The World Bank Must Defend “Doing Business” Report

Terry Miller / Anthony B. Kim /

Jim Yong Kim, President of the World Bank. (Photo: EPA)

EPA/Newscom

Jim Yong Kim, president of the World Bank, faces perhaps the most critical decision in his presidency so far. He must defend the Bank’s annual “Doing Business” report from attacks by China and some nongovernmental organizations (NGOs). His failure to do so will have far-reaching negative impacts on the World Bank’s mission of “Working for a World Free of Poverty.”

As The Economist magazine points out:

The [Doing Business] rankings irk countries that do not do well—notably China.… Studies show a clear relationship between improved scores in “Doing Business” and faster growth. Granted, its methodology is not perfect, and changes in rules do not always match conditions on the ground. But the answer is to improve the research behind the rankings, not to suppress them.

Oddly enough, a coalition of various humanitarian groups has teamed up with China in the effort to scuttle the Doing Business report. It is tragic to see these groups, which include such well-known NGOs as Oxfam International and Save the Children, throwing in their lot with China, whose centralized planning is the antithesis of the Doing Business model of more effective free-market capitalism.

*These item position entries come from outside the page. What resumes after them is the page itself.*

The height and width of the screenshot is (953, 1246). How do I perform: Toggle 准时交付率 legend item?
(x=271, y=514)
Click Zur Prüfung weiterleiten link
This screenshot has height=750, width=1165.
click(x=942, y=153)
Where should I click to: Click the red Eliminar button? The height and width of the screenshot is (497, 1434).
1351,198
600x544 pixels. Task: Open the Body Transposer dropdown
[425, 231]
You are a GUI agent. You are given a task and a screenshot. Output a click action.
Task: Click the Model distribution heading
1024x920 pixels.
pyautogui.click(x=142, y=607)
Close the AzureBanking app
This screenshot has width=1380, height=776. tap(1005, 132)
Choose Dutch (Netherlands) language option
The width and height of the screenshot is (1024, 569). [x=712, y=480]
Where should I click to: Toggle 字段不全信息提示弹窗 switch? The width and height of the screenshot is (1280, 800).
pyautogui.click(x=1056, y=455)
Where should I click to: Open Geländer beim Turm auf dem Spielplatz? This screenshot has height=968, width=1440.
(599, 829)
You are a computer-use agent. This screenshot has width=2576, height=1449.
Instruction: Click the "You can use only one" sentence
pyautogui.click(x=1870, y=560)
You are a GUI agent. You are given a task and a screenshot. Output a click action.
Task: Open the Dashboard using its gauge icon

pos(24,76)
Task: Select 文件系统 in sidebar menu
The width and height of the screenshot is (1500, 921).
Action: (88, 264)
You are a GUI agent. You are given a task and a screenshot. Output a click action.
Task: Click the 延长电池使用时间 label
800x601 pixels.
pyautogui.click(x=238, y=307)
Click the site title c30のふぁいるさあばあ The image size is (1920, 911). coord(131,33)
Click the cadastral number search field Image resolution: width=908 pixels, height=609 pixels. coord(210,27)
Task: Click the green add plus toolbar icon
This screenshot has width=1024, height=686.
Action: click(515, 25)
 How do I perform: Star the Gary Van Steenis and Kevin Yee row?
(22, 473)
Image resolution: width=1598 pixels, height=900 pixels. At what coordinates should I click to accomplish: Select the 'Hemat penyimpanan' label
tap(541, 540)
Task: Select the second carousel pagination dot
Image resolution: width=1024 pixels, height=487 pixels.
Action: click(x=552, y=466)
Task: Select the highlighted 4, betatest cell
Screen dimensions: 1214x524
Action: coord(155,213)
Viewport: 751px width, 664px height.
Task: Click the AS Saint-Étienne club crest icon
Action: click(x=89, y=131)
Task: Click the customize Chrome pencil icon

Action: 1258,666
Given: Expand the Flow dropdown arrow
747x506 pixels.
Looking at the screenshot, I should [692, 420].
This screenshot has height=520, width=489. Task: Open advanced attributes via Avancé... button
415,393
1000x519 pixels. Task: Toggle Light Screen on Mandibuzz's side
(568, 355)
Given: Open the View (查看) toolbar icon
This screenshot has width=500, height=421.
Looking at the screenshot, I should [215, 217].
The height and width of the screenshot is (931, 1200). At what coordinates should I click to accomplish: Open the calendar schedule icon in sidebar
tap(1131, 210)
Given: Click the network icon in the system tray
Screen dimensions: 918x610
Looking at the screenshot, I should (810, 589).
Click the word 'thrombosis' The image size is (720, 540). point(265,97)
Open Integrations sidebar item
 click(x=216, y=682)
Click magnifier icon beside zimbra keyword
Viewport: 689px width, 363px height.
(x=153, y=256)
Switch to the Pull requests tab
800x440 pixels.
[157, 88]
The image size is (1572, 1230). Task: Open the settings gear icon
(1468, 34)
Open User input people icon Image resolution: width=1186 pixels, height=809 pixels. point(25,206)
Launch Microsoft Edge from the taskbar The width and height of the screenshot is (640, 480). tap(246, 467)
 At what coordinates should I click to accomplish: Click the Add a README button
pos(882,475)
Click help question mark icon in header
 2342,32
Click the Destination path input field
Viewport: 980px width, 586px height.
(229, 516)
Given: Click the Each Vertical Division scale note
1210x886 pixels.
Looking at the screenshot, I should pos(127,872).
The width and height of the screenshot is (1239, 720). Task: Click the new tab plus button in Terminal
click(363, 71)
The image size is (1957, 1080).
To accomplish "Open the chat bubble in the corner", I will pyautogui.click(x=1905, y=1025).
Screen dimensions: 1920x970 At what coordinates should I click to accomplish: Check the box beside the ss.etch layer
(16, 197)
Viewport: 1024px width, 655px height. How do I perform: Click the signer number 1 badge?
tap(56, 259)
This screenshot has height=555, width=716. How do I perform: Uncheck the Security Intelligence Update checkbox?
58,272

Kim should think long and hard before giving in to China’s grumbles and the special pleading of NGOs whose fundraising and very existence depends on continued poverty and aid-dependency in the developing world. If he stays true to his call for building “a science of delivery for development,” an ambitious goal of ending extreme poverty within a generation, Doing Business, one of the Bank’s few data-driven evaluation tools, will need to be a key part of the effort.

Kim made a compassionate case that “we set goals to keep ourselves from falling into either fatalism or complacency—both deadly enemies of the poor.” To ensure that does not happen, Kim should stand up for the Doing Business report. He should steer the World Bank to an even greater embrace of an evidence-based approach to development policies, emphasizing policy competition to advance economic freedom and greater prosperity for all.